2. **Convert viewing time to seconds:** The signal is received for 4.0 hours, but intensity is usually measured in "watts per square meter," and a "watt" is "joules per second." So, we need the time in seconds.
* 4.0 hours * 60 minutes/hour * 60 seconds/minute = 14,400 seconds.

3. **Calculate the total energy:** We know the signal's intensity (how much power per area) is 1.0 x 10⁻³ W/m². Intensity is like "Power per Area," and Power is "Energy per Time." So, if we multiply the intensity by the area and the time, we get the total energy!
* Total Energy = Intensity * Area * Time
* Total Energy = (1.0 x 10⁻³ W/m²) * (0.0855 m²) * (14400 s)
* Total Energy ≈ 1.23 Joules (J). A Joule is the unit for energy.
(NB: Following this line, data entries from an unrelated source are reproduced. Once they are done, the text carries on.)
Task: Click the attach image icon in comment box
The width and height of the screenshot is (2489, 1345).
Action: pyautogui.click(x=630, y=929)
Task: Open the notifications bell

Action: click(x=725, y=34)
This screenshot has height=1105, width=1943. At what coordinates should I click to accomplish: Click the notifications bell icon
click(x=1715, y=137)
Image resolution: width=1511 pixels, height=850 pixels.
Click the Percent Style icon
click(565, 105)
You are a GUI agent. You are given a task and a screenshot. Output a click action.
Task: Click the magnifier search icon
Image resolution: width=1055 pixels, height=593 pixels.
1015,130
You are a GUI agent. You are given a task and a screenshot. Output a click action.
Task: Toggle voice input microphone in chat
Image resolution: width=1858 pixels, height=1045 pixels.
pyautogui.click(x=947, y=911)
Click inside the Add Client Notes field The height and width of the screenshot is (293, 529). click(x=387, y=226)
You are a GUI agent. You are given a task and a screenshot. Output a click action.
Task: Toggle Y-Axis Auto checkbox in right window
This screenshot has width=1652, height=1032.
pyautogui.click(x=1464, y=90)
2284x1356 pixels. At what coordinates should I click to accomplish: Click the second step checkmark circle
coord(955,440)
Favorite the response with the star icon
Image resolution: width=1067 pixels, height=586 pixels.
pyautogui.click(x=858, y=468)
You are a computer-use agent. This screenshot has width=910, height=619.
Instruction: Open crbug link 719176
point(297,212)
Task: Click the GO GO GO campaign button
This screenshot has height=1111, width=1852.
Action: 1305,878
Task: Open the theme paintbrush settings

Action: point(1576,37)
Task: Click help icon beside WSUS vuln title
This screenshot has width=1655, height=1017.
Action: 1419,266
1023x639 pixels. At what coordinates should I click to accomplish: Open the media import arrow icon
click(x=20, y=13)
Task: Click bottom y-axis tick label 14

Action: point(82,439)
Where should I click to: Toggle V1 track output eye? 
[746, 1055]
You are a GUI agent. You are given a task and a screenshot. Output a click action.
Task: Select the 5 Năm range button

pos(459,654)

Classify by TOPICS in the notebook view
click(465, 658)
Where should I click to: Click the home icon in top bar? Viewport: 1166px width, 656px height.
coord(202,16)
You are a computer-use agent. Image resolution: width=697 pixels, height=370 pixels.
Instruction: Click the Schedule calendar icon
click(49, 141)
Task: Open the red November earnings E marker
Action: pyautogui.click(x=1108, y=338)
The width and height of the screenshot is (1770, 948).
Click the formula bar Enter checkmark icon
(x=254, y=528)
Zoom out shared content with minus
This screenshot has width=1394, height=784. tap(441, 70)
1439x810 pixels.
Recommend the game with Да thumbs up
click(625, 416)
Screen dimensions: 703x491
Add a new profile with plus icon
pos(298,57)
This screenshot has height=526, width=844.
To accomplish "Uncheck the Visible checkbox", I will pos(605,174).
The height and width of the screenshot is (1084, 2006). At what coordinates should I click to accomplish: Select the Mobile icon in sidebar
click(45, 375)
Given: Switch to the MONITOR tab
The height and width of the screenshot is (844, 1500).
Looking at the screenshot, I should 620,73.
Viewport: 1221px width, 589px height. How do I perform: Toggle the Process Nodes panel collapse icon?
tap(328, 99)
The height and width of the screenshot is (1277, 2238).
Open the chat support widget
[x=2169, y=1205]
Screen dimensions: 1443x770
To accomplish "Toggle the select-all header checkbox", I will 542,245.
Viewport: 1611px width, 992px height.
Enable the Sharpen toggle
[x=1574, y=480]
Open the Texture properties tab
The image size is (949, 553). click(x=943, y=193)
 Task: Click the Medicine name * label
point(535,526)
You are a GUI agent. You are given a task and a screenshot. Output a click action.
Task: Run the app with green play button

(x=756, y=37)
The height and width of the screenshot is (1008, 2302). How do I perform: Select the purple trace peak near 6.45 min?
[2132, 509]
**(b) Estimate the amplitudes of the E and B fields of the EM wave**

1. **Understand what E and B fields are:** A TV signal is an electromagnetic wave. This means it has an electric part (E field) and a magnetic part (B field) that wiggle and carry the energy. Their "amplitude" is how strong their wiggles get. We learned that the intensity of an electromagnetic wave is related to the strength of these wiggling fields and how fast light travels (because EM waves travel at the speed of light).

2. **Calculate the Electric Field (E_max) amplitude:** There's a formula we use that connects intensity (I) to the maximum strength of the electric field (E_max), the speed of light (c), and a special number called "mu-naught" (μ₀), which is the permeability of free space.
* The formula is E_max = √(2 * μ₀ * c * I)
* We know I = 1.0 x 10⁻³ W/m²
* The speed of light (c) is about 3.0 x 10⁸ m/s
* Mu-naught (μ₀) is a constant, about 4π x 10⁻⁷ T·m/A (or about 1.2566 x 10⁻⁶).
* Let's plug in the numbers:
* 2 * μ₀ * c * I = 2 * (1.2566 x 10⁻⁶) * (3.0 x 10⁸) * (1.0 x 10⁻³)
* This equals about 0.75396
* So, E_max = √0.75396 ≈ 0.868 Volts per meter (V/m). This is the unit for the electric field strength.

3. **Calculate the Magnetic Field (B_max) amplitude:** We also learned that the electric field strength and magnetic field strength in an electromagnetic wave are related by the speed of light: E_max = c * B_max. So, we can find B_max by dividing E_max by the speed of light.
* B_max = E_max / c
* B_max = 0.868 V/m / (3.0 x 10⁸ m/s)
* B_max ≈ 2.89 x 10⁻⁹ Teslas (T). Tesla is the unit for magnetic field strength.